Popular places goes editorial

The 'Popular Places' list in Second Life's in-world search window is counting down towards closure and replacement. The category is often referred to as the 'Unpopular Places list' by many Second Life residents and has shown itself to be of limited usefulness.

The listing normally shows the top 20 parcels of land by Dwell (also called traffic, though that's a particularly misleading term for it). The Dwell algorithm doesn't actually reflect traffic and visitors in a useful way, but instead depends largely on what visitors did with their time when they weren't at the location (which might seem a little upside-down). In any case, campers and bots have been used to artificially pump that number, basically providing a cheaper alternative to using classified advertising at the risk of one's reputation.

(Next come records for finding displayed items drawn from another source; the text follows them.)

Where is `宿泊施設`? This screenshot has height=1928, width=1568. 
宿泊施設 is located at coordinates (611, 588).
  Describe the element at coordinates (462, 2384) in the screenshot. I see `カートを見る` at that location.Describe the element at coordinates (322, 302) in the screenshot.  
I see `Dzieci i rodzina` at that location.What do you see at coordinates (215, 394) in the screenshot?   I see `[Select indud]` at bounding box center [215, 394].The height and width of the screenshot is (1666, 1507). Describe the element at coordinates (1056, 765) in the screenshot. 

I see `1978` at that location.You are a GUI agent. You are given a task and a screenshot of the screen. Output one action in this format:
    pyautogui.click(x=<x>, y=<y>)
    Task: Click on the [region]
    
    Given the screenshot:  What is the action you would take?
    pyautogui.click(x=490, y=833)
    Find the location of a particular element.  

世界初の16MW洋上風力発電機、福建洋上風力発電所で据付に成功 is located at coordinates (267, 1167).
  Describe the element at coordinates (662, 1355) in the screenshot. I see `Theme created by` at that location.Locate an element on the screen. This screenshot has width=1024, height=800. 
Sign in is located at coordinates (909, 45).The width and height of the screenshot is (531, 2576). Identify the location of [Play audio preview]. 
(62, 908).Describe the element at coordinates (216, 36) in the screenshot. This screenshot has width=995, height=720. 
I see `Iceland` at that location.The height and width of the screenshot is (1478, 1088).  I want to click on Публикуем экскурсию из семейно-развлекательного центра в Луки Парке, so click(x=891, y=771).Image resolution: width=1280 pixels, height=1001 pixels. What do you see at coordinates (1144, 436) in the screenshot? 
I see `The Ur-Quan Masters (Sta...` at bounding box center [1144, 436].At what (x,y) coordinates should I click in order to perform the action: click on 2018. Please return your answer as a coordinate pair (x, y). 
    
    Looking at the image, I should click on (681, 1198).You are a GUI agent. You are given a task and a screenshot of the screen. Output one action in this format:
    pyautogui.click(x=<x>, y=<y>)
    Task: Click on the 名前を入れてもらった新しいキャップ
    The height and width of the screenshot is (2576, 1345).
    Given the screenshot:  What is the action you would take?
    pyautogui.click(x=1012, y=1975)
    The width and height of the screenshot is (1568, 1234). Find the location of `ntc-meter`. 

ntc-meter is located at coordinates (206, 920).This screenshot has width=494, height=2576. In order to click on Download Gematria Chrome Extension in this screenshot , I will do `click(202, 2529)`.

Linden Lab is choosing to shuck both parts of this particular system, and replace them.

The first part, the list itself, will be replaced with a web-based page of content chosen by an editorial group within Linden Lab's community team — a move that will doubtless anger some who have long seen Linden Lab as endemically biased and partisan when it comes to favoring some users of the service and disfavoring others.

Essentially the new view will essentially be the Second Life Showcase reformatted for viewing within the viewer's Search window. This is expected in 2-3 weeks in release candidates (presumably Dazzle will be the official viewer by then), and in 6-7 weeks as a part of the official viewer.

As for the Dwell system (that's usually presented as 'traffic') — Linden Lab had seemingly already settled on a new system some months ago where one avatar for one minute would provide one point of Dwell (a more comprehensible and reversible system than the current one), but now seems to be discarding that plan in favor of user-input through the in-world group 'LL Traffic Future'.

If you're a corporate marketer, that's definitely one group you'll probably want to participate in heavily.

As they say, "A good compromise is when both parties are dissatisfied."